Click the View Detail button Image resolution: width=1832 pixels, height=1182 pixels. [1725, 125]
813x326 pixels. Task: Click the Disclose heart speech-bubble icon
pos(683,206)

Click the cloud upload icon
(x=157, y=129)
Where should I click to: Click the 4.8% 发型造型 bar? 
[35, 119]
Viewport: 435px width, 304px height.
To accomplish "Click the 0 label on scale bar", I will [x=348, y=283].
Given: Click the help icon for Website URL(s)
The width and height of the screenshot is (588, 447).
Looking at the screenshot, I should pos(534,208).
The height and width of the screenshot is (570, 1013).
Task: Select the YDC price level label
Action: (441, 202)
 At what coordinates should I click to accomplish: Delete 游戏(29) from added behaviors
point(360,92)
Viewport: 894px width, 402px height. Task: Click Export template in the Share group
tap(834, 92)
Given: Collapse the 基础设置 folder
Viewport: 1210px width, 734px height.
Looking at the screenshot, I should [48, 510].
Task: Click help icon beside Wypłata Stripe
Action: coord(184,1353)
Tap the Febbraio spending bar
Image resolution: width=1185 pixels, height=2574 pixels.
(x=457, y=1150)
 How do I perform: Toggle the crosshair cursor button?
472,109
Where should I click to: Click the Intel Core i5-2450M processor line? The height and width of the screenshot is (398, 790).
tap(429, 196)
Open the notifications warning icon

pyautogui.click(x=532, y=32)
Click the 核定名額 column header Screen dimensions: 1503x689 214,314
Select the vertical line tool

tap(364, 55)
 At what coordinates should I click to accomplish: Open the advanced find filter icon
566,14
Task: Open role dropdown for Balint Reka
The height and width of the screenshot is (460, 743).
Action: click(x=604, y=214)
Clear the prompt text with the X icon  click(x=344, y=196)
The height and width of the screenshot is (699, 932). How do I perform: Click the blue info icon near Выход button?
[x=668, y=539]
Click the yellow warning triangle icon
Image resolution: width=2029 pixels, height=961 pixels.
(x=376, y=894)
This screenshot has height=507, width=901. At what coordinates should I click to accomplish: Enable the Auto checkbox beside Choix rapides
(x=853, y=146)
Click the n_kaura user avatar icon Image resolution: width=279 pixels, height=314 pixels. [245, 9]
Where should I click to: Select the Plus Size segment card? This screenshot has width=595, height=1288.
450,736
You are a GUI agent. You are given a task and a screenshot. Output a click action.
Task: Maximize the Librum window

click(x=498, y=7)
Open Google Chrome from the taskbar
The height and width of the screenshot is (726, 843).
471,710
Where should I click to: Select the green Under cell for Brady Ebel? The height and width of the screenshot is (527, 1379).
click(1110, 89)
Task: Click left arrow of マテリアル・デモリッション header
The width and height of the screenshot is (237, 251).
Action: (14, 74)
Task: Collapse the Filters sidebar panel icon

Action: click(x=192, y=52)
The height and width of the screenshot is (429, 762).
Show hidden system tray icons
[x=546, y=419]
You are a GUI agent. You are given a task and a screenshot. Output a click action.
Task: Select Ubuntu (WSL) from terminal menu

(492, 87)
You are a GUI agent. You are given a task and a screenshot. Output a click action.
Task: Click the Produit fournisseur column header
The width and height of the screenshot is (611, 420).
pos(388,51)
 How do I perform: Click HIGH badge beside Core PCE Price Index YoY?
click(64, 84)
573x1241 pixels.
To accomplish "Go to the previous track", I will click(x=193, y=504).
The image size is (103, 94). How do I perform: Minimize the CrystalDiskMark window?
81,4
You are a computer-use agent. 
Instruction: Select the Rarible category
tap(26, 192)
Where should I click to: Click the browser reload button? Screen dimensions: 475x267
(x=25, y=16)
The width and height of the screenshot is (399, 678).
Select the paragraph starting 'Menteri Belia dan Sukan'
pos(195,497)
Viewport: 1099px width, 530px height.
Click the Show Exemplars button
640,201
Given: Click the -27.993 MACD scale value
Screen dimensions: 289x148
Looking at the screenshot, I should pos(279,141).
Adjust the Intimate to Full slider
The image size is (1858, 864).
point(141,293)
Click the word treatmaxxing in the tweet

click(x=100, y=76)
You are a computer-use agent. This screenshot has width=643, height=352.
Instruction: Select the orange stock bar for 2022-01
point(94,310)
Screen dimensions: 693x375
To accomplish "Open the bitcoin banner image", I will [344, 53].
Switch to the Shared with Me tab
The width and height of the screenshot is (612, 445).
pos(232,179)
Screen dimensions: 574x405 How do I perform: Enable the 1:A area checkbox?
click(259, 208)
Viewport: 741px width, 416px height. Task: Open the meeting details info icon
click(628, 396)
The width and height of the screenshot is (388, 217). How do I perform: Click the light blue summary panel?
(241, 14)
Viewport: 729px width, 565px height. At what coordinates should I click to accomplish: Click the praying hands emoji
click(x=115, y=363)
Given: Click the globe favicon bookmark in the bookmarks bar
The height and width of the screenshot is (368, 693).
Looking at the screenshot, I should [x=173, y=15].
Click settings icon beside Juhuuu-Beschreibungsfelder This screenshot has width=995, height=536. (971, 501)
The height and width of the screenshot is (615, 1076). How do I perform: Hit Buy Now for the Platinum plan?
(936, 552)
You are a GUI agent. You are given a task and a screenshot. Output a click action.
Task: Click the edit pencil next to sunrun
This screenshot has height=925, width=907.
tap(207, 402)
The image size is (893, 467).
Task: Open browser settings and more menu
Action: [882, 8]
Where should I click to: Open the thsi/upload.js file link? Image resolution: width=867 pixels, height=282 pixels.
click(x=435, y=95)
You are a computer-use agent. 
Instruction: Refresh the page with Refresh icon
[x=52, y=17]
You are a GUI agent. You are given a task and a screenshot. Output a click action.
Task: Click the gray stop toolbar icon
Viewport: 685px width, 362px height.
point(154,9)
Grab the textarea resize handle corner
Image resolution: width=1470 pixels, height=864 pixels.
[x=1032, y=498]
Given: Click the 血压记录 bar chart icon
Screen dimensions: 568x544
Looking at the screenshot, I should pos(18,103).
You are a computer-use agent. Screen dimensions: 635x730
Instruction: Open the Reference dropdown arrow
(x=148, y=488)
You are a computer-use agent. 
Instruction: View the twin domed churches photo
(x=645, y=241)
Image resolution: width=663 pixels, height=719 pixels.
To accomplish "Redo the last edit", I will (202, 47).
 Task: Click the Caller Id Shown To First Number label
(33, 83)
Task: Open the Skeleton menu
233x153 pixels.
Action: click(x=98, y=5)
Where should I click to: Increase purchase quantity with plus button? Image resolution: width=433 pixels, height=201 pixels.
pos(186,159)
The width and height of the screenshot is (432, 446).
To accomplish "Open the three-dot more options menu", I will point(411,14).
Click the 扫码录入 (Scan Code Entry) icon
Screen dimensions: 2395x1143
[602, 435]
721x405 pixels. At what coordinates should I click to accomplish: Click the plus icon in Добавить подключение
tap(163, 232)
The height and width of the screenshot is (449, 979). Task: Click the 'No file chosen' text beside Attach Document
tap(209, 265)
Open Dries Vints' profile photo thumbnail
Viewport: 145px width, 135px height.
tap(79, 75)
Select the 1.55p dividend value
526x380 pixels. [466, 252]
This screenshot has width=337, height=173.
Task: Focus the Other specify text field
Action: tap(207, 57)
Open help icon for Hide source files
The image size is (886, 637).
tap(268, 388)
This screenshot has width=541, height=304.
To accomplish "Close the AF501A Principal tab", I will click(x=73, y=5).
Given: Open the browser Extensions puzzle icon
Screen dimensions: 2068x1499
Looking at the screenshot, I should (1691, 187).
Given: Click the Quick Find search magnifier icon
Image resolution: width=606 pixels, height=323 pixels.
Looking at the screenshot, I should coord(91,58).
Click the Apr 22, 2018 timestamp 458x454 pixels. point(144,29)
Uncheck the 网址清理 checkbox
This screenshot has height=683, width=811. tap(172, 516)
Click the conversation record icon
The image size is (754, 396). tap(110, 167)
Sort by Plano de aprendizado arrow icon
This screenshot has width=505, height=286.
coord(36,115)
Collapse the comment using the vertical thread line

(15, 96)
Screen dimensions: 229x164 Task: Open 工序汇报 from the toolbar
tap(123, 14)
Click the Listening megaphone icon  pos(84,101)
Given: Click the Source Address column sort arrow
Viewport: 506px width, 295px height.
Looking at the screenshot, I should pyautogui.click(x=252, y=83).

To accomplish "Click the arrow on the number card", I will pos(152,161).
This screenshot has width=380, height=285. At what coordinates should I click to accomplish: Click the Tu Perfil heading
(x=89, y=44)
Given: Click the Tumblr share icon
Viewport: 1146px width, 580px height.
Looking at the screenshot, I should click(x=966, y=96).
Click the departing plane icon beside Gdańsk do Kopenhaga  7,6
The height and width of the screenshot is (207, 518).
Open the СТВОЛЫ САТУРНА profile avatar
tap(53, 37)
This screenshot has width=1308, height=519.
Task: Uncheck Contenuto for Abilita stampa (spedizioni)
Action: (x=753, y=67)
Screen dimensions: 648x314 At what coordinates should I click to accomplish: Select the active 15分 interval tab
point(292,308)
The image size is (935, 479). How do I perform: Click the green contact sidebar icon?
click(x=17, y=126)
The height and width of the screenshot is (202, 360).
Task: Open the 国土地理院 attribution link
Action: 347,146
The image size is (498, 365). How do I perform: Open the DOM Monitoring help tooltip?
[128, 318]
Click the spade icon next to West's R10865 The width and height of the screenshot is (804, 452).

──────────

Exercise details: Lines from the records above that hold "scale" are the ones to list.

Response for this exercise:
To accomplish "Click the 0 label on scale bar", I will [x=348, y=283].
Given: Click the -27.993 MACD scale value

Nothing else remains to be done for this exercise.